What the task requires: Gather every line of the records that contains the string "thumbnail" and copy each one out. Case counts.

Some records:
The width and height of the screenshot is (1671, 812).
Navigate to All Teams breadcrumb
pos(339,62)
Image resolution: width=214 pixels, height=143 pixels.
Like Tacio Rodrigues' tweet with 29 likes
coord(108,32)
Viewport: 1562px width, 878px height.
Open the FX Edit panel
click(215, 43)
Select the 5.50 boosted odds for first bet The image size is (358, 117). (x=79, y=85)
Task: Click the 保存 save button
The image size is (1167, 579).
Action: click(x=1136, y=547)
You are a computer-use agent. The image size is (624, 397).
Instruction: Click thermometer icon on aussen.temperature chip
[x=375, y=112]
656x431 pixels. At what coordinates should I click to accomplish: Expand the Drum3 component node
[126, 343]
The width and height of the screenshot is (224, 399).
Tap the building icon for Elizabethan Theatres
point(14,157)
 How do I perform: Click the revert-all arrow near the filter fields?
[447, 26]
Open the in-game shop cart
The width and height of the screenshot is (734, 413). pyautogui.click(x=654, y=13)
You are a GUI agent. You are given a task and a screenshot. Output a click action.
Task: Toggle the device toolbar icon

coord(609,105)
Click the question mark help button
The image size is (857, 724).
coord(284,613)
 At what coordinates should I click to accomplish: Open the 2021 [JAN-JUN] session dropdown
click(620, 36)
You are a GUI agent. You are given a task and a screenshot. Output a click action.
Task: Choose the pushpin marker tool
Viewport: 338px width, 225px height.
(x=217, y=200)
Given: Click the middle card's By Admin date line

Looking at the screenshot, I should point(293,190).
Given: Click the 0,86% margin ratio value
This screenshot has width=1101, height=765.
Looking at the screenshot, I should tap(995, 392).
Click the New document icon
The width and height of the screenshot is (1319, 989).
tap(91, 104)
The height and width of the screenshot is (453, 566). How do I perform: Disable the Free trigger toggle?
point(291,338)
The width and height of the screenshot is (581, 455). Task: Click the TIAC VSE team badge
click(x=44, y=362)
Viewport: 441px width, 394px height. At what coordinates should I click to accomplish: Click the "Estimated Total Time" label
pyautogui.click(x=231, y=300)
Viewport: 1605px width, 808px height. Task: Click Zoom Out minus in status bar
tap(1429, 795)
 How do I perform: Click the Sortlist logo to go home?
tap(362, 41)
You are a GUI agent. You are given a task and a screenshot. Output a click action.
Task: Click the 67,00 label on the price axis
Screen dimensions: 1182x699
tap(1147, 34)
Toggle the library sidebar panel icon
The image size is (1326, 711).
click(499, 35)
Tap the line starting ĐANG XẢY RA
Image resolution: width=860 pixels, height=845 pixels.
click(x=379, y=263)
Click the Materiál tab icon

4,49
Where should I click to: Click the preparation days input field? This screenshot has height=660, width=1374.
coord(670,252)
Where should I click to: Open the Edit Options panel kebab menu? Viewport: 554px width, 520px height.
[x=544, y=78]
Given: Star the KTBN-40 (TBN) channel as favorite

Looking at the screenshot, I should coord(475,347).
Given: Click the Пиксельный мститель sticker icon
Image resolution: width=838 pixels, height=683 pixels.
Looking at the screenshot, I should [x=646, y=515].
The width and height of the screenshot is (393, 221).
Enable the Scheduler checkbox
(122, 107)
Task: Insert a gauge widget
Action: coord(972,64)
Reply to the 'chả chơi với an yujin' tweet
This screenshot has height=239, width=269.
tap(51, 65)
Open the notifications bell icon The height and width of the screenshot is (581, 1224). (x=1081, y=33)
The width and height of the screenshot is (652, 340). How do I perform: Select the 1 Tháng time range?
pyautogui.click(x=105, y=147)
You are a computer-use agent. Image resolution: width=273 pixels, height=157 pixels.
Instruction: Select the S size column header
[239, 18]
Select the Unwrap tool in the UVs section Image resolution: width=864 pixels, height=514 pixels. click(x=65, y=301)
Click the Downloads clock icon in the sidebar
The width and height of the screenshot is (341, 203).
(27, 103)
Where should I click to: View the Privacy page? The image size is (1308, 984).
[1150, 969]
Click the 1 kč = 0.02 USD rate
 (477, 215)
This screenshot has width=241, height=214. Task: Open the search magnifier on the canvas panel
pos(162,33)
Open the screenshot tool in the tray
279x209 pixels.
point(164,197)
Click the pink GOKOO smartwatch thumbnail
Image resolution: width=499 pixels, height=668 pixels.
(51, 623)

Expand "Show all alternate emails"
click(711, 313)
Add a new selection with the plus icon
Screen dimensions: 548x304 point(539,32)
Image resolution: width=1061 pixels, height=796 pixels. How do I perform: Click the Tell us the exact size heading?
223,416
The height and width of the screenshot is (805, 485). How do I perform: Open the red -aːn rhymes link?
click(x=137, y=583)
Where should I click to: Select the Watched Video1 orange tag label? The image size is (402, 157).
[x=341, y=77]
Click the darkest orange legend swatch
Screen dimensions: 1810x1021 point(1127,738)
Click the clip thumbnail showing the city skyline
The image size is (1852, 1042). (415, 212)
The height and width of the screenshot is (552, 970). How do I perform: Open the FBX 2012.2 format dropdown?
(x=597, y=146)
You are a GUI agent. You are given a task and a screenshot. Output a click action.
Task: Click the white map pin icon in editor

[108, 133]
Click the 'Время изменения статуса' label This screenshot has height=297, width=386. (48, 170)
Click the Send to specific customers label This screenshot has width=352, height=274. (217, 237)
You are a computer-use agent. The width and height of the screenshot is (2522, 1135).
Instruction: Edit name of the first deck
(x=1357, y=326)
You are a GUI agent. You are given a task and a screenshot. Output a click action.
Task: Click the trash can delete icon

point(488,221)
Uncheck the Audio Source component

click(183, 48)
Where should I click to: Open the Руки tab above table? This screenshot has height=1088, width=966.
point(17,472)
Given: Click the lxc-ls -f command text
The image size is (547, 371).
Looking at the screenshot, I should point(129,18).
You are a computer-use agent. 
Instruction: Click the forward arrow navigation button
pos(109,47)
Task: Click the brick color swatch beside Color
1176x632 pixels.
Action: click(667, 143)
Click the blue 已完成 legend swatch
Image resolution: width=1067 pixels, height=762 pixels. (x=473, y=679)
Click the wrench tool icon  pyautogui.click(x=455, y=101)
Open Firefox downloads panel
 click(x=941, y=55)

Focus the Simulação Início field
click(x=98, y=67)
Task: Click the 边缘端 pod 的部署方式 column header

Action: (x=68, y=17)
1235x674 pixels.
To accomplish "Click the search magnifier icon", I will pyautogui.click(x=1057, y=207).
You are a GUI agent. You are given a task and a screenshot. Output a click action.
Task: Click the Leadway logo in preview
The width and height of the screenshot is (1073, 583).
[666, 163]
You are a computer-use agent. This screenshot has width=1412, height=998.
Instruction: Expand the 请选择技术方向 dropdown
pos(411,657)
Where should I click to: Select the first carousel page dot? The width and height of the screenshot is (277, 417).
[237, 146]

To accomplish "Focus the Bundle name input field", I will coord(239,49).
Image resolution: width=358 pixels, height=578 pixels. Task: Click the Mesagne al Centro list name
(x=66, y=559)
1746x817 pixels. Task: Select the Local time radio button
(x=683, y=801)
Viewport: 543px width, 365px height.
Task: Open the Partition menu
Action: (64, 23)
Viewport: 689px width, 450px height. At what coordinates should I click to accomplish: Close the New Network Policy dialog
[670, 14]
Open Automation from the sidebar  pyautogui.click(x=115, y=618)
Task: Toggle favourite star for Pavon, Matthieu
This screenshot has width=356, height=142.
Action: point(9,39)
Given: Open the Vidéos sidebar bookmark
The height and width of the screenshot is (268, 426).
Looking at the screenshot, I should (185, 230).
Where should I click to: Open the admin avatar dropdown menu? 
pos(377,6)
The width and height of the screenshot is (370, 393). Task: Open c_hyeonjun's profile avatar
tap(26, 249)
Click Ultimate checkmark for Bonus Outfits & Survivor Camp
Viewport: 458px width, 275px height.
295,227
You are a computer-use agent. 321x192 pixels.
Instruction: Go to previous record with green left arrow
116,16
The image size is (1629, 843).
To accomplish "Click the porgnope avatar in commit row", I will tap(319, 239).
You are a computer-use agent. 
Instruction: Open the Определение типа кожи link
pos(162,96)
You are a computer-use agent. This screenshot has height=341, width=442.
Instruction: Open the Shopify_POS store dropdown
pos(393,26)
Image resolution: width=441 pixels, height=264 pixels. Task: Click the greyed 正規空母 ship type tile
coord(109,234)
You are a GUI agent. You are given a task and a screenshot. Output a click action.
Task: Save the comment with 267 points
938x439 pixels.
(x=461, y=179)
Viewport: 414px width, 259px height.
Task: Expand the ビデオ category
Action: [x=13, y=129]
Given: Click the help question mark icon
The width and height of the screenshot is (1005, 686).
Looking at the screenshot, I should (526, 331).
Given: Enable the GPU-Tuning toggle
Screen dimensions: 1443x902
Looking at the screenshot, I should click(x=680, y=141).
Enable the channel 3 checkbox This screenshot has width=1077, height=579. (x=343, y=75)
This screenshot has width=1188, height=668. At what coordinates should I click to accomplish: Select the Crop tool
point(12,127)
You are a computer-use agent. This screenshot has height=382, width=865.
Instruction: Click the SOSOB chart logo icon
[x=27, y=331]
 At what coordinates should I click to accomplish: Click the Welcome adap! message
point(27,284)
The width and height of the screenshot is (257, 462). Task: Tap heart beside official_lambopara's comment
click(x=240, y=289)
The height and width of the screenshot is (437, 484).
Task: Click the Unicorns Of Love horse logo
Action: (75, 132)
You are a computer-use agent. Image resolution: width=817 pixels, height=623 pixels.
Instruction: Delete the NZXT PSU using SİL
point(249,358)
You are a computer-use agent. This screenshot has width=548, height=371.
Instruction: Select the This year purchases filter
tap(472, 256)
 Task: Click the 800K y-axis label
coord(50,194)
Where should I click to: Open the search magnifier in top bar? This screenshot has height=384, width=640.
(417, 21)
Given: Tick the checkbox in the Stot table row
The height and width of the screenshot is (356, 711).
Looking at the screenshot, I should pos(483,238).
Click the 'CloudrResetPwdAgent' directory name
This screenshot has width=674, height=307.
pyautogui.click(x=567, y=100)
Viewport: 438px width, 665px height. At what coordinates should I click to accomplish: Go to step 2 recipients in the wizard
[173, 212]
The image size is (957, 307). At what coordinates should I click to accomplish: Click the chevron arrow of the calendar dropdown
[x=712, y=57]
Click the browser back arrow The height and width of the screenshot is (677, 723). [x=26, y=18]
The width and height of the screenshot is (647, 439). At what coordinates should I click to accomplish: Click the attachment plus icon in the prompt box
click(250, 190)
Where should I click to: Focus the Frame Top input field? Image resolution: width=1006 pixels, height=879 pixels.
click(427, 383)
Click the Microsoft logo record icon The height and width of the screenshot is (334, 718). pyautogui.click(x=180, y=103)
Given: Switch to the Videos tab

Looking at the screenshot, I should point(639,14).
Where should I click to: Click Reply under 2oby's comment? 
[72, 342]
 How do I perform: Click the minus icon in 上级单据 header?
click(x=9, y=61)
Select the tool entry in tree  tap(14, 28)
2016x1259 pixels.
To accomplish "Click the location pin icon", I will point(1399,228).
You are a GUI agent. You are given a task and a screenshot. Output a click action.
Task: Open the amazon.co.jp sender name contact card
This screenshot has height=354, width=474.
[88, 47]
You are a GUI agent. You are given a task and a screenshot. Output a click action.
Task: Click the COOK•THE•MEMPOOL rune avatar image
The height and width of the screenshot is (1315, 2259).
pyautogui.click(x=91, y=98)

Task response:
Click the pink GOKOO smartwatch thumbnail
Click the clip thumbnail showing the city skyline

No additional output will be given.